Ezcurra et al . perceberam que, embora os lagerpetídeos não voassem, eles compartilham características específicas com os pterossauros, como características complexas de sua caixa craniana e ouvido interno, que podem estar relacionadas ao aumento da agilidade que desenvolveram. Os ossos da mão alongada (palma) (hiperelongados nos pterossauros, junto com o quarto dedo) sugerem um bom ponto de partida para os animais desenvolverem o vôo. Outras características comuns do crânio, mandíbulas, pélvis, membros anteriores e posteriores e vértebras são um caso convincente para o relacionamento.
Os resultados apresentados por Ezcurra et al . não esboce o caminho evolutivo completo de um pequeno réptil terrestre até os primeiros vertebrados voadores. Mas um dia um ancestral pterosauriano pode emergir das rochas do Triássico para preencher algumas das lacunas, da mesma forma que a descoberta do Archaeopteryx forneceu pistas importantes para os estágios iniciais do voo dos pássaros.
Enquanto isso, o estudo de Ezcurra e seus colegas ressalta a visão de que os pterossauros são o grupo principal mais próximo dos dinossauros, que outro grupo (lagerpetids) antes pensado perto dos dinossauros agora mostra ser ainda mais próximo dos pterossauros do que se pensava, e que o ancestral comum dos todos esses grupos eram provavelmente um bípede pequeno, de membros longos, corpo curto, esguio, com uma grande cabeça, dentes em forma de pino, considerável agilidade e uma aguda consciência do que o cerca. Portanto, os precursores dos pterossauros que vivem no solo já tinham membros anteriores livres para desenvolver o vôo oscilante. Cuvier, embora não aceitasse a transmutação evolutiva para explicar as transições entre as principais formas de vida, de outra forma teria se sentido justificado em relação às suas inferências originais sobre a anatomia e a ecologia dos pterossauros.

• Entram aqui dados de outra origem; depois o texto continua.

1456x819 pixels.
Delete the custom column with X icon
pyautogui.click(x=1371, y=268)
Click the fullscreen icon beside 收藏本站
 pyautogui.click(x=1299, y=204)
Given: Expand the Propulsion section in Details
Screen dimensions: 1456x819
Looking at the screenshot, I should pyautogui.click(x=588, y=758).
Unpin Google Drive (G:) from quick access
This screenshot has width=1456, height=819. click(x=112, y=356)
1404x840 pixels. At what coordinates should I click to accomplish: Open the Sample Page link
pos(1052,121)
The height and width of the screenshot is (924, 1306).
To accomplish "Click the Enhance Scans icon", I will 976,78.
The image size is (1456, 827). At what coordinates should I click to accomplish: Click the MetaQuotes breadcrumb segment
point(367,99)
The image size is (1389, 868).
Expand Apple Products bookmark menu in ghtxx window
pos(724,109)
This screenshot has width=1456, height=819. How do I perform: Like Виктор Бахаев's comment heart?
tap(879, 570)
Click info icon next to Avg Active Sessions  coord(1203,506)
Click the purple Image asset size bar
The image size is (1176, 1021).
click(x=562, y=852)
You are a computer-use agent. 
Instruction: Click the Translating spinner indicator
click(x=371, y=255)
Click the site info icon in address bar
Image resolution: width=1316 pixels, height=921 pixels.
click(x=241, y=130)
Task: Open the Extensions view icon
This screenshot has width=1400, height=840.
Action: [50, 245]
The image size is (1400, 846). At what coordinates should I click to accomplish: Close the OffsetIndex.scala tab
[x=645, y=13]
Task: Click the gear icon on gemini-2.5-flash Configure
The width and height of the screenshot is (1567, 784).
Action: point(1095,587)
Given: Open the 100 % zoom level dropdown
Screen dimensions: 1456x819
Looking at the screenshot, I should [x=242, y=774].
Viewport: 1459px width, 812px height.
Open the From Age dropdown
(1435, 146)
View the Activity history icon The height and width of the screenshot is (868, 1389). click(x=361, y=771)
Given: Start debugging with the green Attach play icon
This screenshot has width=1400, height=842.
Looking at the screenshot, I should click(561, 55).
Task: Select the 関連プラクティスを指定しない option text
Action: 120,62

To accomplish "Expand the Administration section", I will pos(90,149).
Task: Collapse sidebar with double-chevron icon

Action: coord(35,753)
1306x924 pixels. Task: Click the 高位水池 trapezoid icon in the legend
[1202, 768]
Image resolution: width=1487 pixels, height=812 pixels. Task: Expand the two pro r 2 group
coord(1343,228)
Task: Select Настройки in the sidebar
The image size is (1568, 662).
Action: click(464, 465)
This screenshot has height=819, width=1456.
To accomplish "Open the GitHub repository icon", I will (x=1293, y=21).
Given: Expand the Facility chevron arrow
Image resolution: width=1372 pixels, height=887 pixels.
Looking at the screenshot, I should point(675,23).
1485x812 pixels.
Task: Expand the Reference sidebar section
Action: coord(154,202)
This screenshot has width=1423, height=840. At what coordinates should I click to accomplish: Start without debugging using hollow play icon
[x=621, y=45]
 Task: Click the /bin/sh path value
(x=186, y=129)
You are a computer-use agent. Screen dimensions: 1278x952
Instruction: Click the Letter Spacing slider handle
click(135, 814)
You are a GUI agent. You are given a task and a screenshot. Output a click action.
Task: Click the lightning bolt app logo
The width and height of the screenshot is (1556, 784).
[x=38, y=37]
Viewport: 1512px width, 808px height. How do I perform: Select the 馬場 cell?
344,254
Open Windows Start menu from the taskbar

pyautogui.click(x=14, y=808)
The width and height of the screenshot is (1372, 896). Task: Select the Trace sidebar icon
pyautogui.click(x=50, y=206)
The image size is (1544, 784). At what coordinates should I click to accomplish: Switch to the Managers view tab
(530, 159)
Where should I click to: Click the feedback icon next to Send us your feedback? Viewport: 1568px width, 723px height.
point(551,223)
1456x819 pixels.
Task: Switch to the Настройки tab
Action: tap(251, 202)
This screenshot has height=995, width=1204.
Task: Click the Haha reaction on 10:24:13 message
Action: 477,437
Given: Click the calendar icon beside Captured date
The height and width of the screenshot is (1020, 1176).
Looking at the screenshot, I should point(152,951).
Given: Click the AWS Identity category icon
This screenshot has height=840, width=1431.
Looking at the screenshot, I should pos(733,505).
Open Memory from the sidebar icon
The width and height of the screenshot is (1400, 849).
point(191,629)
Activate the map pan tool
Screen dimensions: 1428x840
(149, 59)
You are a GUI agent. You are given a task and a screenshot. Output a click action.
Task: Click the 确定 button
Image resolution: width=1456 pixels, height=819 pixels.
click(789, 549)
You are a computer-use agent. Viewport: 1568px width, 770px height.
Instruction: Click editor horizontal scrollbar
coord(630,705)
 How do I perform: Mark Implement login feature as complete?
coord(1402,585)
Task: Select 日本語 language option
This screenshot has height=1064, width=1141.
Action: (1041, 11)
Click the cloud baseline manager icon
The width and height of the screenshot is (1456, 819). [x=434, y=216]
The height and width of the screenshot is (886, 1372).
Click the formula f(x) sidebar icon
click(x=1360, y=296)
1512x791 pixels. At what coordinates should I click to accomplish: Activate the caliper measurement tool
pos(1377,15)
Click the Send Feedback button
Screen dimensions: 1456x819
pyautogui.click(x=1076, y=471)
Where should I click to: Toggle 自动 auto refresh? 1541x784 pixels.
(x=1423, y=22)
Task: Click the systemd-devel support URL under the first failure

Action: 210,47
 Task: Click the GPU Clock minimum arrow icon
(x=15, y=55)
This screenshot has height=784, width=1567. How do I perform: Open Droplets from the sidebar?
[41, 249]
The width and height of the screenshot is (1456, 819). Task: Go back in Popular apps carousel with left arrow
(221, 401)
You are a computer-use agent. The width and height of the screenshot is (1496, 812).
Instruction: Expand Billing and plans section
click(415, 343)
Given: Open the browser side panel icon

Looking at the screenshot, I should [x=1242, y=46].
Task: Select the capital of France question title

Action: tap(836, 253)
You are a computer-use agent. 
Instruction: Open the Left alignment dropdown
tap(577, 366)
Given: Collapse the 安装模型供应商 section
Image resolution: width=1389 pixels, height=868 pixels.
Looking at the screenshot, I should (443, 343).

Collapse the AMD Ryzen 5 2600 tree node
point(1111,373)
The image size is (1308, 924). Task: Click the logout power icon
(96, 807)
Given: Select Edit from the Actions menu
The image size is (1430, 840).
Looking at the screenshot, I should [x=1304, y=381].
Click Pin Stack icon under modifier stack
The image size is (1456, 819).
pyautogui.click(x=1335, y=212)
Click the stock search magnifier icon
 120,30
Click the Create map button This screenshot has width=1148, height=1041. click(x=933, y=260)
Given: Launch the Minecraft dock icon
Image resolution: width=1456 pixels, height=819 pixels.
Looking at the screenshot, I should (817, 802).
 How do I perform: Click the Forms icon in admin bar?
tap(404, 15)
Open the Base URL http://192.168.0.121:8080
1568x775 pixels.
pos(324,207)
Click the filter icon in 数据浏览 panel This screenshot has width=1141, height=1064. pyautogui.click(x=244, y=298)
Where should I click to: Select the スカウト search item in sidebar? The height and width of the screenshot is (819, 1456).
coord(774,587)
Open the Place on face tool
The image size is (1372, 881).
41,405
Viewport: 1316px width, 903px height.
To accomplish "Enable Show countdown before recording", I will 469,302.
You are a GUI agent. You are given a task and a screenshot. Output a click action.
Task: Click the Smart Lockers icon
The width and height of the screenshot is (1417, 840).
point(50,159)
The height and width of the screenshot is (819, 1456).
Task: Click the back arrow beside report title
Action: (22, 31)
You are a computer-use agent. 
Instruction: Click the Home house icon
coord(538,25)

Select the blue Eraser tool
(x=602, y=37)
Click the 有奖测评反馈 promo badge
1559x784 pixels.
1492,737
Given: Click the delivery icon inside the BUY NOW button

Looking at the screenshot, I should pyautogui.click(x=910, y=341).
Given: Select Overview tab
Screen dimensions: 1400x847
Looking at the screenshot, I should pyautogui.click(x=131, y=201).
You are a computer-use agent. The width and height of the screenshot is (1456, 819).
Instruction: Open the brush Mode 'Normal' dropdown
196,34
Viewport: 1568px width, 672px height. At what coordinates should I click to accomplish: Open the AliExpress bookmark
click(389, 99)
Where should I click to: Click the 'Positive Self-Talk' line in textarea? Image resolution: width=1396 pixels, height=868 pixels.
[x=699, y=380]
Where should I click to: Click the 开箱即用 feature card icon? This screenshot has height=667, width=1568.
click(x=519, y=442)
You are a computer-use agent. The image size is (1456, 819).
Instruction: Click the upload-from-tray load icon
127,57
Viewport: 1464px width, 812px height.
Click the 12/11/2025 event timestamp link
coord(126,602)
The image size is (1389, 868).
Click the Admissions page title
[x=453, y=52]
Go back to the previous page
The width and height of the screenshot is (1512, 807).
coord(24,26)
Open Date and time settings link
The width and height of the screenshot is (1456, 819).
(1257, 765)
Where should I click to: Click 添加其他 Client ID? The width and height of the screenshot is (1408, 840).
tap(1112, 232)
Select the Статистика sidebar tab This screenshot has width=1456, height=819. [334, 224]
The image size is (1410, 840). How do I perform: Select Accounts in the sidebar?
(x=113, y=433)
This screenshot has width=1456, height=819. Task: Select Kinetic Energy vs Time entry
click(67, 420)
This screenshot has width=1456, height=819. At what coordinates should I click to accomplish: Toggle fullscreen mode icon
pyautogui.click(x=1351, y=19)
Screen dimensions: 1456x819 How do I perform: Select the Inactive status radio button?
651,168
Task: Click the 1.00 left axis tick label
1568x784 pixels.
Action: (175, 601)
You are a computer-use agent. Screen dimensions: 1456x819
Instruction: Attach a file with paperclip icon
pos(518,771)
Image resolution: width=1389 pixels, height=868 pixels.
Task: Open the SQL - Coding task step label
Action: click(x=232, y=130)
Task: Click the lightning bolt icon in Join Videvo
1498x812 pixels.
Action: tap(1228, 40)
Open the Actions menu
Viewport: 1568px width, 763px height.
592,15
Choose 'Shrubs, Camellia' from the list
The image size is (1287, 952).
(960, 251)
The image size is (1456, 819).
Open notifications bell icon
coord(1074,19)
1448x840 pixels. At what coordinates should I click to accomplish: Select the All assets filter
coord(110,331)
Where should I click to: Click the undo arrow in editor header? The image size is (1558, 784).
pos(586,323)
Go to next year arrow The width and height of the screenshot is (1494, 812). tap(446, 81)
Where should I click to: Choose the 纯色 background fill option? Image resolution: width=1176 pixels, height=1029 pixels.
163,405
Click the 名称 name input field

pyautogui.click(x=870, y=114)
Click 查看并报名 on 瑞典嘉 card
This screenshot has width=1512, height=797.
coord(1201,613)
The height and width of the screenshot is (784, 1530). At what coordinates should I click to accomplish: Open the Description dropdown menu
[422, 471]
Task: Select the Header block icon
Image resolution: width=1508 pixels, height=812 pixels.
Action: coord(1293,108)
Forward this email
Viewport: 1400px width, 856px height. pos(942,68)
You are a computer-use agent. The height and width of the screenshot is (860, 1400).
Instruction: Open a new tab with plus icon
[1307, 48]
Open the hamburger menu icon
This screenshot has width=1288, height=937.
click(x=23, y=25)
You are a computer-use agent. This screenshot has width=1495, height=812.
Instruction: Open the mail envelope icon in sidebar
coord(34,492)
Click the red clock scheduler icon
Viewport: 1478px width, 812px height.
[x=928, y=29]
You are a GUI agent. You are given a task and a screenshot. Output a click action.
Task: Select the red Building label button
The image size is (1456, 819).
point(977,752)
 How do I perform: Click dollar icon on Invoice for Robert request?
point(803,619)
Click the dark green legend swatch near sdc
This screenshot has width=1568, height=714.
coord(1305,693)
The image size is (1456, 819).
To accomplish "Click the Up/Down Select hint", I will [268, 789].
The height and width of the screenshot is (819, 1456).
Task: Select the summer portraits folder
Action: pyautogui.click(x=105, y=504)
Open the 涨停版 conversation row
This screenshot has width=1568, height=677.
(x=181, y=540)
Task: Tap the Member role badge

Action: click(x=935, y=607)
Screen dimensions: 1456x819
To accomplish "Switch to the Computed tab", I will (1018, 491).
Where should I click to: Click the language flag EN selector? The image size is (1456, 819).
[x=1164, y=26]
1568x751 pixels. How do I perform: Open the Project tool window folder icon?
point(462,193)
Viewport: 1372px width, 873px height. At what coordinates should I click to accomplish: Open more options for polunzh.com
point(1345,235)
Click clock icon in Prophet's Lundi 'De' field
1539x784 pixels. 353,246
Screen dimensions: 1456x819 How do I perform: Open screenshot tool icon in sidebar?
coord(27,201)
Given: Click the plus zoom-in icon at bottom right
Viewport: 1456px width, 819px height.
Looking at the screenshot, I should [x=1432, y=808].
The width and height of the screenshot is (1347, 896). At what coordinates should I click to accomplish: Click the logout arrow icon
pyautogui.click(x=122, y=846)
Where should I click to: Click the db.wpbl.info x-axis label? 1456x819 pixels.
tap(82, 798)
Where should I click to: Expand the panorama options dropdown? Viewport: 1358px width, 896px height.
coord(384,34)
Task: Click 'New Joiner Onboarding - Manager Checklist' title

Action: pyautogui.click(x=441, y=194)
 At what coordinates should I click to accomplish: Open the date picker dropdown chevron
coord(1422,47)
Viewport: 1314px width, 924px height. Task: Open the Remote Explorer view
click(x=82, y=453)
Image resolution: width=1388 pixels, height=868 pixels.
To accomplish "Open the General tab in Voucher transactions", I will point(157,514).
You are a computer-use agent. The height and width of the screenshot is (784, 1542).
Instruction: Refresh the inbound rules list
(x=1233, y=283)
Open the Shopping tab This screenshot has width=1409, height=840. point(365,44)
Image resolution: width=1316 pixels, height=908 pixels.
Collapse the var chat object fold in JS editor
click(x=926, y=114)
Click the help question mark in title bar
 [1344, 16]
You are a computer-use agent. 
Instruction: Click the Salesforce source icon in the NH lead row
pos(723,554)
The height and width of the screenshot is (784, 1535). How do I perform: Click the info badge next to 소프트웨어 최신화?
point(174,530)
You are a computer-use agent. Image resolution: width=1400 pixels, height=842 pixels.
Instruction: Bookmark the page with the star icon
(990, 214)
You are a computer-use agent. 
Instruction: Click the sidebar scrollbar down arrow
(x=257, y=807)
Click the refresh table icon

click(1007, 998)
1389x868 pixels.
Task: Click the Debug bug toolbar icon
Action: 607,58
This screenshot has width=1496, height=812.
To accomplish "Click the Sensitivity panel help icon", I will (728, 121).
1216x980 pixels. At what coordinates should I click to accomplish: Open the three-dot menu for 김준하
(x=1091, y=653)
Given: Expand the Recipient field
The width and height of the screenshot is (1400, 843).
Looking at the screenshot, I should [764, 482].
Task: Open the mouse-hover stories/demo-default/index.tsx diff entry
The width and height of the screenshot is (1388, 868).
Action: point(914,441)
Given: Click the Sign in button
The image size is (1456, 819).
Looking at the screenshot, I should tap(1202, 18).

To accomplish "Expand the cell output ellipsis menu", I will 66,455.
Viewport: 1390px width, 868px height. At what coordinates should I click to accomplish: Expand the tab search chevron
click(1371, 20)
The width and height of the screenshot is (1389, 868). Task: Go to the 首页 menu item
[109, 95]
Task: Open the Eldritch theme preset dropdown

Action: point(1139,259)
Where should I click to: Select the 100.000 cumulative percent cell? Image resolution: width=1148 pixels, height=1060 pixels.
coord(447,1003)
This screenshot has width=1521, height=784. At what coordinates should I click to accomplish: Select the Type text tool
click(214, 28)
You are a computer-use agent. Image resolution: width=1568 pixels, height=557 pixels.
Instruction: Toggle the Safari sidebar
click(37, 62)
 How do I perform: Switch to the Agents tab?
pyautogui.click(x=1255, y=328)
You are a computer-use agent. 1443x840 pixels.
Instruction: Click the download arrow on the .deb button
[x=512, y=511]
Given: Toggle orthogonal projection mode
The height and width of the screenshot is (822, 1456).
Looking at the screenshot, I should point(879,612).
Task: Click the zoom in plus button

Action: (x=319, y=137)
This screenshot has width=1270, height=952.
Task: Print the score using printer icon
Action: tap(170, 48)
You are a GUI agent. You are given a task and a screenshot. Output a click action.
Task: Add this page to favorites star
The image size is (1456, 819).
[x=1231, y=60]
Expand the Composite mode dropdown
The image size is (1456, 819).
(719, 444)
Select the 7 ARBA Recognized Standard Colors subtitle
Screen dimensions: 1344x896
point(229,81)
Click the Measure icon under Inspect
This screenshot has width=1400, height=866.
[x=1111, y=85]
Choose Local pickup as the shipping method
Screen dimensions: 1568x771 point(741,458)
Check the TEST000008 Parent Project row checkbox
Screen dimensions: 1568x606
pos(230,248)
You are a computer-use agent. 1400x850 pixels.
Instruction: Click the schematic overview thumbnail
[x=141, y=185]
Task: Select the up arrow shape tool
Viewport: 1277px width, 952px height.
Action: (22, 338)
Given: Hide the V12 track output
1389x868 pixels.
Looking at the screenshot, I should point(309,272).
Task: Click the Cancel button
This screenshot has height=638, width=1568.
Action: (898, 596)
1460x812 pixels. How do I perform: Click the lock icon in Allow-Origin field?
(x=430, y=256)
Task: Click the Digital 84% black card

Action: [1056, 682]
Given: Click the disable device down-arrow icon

Nature 588 , 400-401 (2020)
Referências
- 1
Cuvier, G. Recherches sur les Ossemens Fossiles des Quadrupèdes (Deterville, 1812).
- 2
Ezcurra, M. et al. Nature 588 , 445-449 (2020).
- 3 -
Taquet, P. & Padian, K. CR Palevol 3 , 157-175 (2004).
- 4 -
Cuvier, G. Ann. Mus. d'Hist. Nat. 13 , 424–437 (1809).
- 5
Padian, K. Paleobiology 9 , 218-239 (1983).
- 6
Paul, GS The Princeton Field Guide to Pterosaurs (Princeton Univ. Press, no prelo).
- 7
Padian, K. em 3rd Symp. Mesozoic Terrestrial Ecosystems: Short Papers (eds Reif, W.-E. & Westphal, F.) 163-168 (Attempto, 1984).
- 8
Gauthier, JA PhD thesis, Univ. Califórnia, Berkeley (1984).
- 9
Padian, K. Zitteliana 28B , 21–28 (2008).
- 10
Padian, K. Nature 543 , 494–495 (2017).